Divisors on elliptic curves
Divisors on elliptic curves are important in pairing-based cryptography. They’re useful because the structure that an elliptic curve provides lets you reduce sums of divisors down to simpler sums.
Suppose that we have several divisors
D1 = (P1) – (O)
D2 = (P2) – (O)
Dn = (Pn) – (O)
We can always add the divisors D1 through Dn to get
D = D1 + …+ Dn
= (P1) + … + (Pn) + n(O)
but this gets unwieldy very quickly.
In particular, for cryptographic applications, we want to use a value of n that has at least 160 bits, and we certainly don’t want to think about manipulating a divisor that has 2160 terms. Fortunately, elliptic curves provide the structure needed to make a calculation like this feasible because they provide a way to reduce a sum of the form (P1) – (O) + (P2) – (O) to another divisor of the form (Q) – (O), which keeps the number of terms manageable. Here’s how we can do this.

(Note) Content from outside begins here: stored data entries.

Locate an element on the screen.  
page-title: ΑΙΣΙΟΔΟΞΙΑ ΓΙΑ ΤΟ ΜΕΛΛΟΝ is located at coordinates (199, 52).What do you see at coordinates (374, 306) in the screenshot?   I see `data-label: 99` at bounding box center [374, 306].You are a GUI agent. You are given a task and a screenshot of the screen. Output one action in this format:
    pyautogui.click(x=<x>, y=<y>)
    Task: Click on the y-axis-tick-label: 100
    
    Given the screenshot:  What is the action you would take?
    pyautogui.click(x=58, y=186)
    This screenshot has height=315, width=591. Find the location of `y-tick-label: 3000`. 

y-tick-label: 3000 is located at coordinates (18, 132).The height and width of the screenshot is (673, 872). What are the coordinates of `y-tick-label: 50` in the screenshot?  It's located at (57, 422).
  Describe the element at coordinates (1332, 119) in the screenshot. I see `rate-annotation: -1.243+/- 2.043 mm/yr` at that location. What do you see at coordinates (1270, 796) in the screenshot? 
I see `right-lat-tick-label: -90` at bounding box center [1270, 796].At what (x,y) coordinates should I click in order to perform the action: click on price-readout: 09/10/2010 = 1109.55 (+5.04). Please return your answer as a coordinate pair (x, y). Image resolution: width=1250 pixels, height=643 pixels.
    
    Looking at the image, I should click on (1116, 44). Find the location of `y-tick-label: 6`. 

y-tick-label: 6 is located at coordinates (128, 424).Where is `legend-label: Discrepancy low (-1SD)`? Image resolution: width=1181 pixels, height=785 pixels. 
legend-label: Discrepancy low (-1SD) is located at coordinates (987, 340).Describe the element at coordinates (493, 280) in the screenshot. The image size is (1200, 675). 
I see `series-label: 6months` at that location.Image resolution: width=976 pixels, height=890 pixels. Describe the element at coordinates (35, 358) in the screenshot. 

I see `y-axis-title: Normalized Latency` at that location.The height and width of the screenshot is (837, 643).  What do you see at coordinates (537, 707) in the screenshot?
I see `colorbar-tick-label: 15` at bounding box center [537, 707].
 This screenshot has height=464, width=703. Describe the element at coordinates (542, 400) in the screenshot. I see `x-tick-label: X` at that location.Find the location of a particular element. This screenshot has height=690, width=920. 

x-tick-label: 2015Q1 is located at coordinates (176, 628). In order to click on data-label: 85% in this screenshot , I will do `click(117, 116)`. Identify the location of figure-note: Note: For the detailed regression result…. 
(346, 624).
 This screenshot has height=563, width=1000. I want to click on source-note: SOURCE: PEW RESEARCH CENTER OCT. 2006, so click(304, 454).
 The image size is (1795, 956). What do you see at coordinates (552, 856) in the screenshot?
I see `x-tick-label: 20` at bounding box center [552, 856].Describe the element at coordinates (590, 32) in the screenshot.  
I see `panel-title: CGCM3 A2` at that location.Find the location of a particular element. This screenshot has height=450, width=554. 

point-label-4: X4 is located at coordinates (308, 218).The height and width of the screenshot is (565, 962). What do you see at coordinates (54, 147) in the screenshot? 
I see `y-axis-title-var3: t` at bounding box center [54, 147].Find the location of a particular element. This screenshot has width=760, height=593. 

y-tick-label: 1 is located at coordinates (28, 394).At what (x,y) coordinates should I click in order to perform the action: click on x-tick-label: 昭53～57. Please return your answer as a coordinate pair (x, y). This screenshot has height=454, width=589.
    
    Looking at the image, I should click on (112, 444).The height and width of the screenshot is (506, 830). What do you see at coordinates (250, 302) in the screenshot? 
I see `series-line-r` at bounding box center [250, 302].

Suppose that P1 and P2 are two points on an elliptic curve and that P3 = P1 + P2. Let u be the line through P1, P2 and –P3, and let v be the line through P3 and –P3.The following picture shows how this looks.
Now let's think of points on the elliptic curve as poles and zeroes that define a divisor, so that u has zeroes at P1, P2 and –P3 plus a pole of order 3 at O and v has zeroes at P3 and –P3 plus a pole of order 2 at O. This means that we can write
div(u) = (P1) + (P2) + (–P3) – 3(O)
div(v) = (P3) + (–P3) – 2(O)
Now note that we look at div(u) – div(v) we find that
div(u) – div(v) = (P1) + (P2) + (–P3) – 3(O) – ((P3) + (–P3) – 2(O))
= (P1) + (P2) – (P3) – (O)
= [(P1) – (O)] + [(P2) – (O)] – [(P3) – (O)]
[(P1) – (O)] + [(P2) – (O)] = (P3) – (O) + div(u/v)
So if D1 = (P1) – (O) and D2 = (P2) – (O), this gives us a way to find D1 + D2 in a way that keeps the sum in the form (Q) – (O). If we apply this trick again and again, this gives a way to calculate a sum like D = D1 + …+ Dn, and to do it in a way that keeps the number of terms in the sum small.
As we do this, we’ll accumulate a product of rational functions from the div(u/v) contributions, and in a future post we’ll see how to use that to get a way to evaluate the divisors that we need in pairing-based cryptography.
Exactly how do you find the rational functions u and v?
Suppose that you have u: y = mx + b, or y – mx – b = 0. If that’s the case, you have u(x, y) = y – mx – b.
Suppose that you have v: x = c, or x – c = 0. If that’s the case, you have v(x, y) = x – c.